A Espectroscopia de Fotoelétrons Induzidos por Raios X (XPS) foi medida no Laboratório Nacional de Nanotecnologia (LNNano) do CNPEM em Campinas - SP. As medidas foram feitas no modo convencional, em modelo K- Alpha (Thermo Scientific) com energia de 100 - 4000 eV, com sistema de compensação de carga. Para fins de tratamento de dados, os espectros foram corrigidos com base no pico do C 1s (284,5 eV), com precisão experimental de 0,1 eV e medidos com energia de 1486,6 eV através de ânodo de Alkα. O tratamento de dados foi realizado com uso do software CASA XPS, versão 2.3.14 e ajustados com uma função soma Gaussiana - Lorentziana assimétrica (20 % de contribuição).

 

 

3       Resultados e Discussão

O difratograma apresentado na figura 2 corresponde ao resíduo da cinza de casca de arroz, que corresponde à fase Cristobalita (Si02), de acordo com a base de dados cristalográfica. A presença da única estrutura relacionada ao SiO2, é resultado da presença de Si na casca do arroz cerca de 90 %, o que mesmo após a sua queima não ocorre sua degradação ou mudança de fase.  

 

Figura 2 – Difração de raios X do resíduo de cinza de casca de arroz junto da medida padrão fornecida pela base de dados ICSD.

 

A cristalinidade encontrada no resíduo de cinza de casca de arroz surpreende, pois sem haver tratamento térmico considerável acima de 100 °C, já se encontra em uma excelente cristalinidade. Isso pode vir a potencializar suas aplicações tecnológicas.
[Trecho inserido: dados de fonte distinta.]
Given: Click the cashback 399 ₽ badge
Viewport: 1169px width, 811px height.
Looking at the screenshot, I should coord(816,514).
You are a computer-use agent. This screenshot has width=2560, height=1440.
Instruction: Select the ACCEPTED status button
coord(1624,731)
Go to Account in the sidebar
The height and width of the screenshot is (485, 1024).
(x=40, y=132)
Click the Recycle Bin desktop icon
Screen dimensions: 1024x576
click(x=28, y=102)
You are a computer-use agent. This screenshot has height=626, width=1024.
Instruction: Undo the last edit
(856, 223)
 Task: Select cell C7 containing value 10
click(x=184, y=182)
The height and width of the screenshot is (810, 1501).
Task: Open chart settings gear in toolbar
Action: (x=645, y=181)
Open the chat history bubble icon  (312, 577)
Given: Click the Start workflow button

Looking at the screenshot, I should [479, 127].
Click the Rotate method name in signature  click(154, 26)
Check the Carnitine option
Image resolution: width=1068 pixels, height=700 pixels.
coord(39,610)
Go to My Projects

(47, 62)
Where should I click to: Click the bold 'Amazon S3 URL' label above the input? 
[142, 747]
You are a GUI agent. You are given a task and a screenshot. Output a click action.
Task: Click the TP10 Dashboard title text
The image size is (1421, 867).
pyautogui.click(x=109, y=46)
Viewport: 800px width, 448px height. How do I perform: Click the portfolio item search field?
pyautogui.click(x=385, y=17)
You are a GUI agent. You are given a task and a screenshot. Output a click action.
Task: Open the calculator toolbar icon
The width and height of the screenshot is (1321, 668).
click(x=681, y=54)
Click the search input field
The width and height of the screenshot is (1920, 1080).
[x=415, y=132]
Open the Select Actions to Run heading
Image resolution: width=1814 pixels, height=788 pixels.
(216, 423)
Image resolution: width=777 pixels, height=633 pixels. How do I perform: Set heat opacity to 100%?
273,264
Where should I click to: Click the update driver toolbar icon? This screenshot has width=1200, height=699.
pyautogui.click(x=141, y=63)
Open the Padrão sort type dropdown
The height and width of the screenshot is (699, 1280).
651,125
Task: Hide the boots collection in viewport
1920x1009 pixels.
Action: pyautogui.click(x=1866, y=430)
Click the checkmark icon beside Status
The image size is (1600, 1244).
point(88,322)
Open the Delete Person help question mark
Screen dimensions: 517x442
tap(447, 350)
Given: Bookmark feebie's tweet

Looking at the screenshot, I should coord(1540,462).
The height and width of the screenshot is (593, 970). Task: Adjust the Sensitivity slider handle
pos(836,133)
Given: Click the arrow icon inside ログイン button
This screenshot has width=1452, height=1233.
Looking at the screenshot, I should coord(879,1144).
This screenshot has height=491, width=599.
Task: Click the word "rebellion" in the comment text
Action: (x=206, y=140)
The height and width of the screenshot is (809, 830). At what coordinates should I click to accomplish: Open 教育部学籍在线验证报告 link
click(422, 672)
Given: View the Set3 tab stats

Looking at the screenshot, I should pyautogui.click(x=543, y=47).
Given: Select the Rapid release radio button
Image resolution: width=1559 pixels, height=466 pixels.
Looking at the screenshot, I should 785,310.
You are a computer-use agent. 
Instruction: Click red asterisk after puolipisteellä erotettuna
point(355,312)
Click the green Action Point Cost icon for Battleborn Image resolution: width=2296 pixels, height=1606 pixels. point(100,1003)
A análise de espectroscopia de fotoelétrons induzidos por raios (XPS) correspondeu a medidas na região de ampla energia, e na região local do Si 2p para o resíduo de cinza de casca arroz mostrado na figura 3. A medida na região local apresenta apenas uma componente com energia de ligação em 103,5 eV, posição em energia correspondente ao padrão de SiO2 encontrada na literatura (Craciun et al., 1995), relacionada a ligações Si-O. Este resultado de XPS esta correlacionado com o resultado de XRD.

 

Figura 3 – Espectro de XPS do resíduo de cinza de casca de arroz em (a) em ampla energia e (b) varredura local Si 2p.

 

Em ambos os resultados das técnicas de caracterização XRD e XPS, mostram uma medida limpa com qualidade sinal/ruído excelente, mostrando a qualidade do composto encontrado no resíduo de cinza de casca arroz. As aplicações do composto SiO­2 são inúmeras, e cada vez mais se expande, principalmente na eletrônica.  

 

 

4 Conclusões

Os resultados de XRD e XPS se relacionam entre si, descrevendo a mesma linguagem em termos de resultados, mostrando que o resíduo possui apenas a fase de SiO2, sem a presença de outras impurezas junto do resíduo. Para a medida de XRD a fase corresponde a Cristobalita, e no XPS, possuem ligações do tipo Si-O, o que reforça o resultado de XRD. Estes resultados evidenciam potenciais aplicações com o uso de resíduo de cinza de casca de arroz, seja como material suporte para nanoestruturas diversas, ou o SiO2 de forma extraída do resíduo a partir de tratamento químico, para aplicações em meios industriais, como na indústria de pneus, creme dental, vidros e principalmente em sistemas que empregam a areia como agregado, sendo o caso da área de construção civil. Este último requer mais estudos quanto à substituição do mesmo em aplicações tecnológicas que envolvem o uso de areia convencional.

 

 

Agradecimentos

Conselho Nacional de Desenvolvimento Científico e Tecnológico (CNPq) – Processo 403838/2016-9.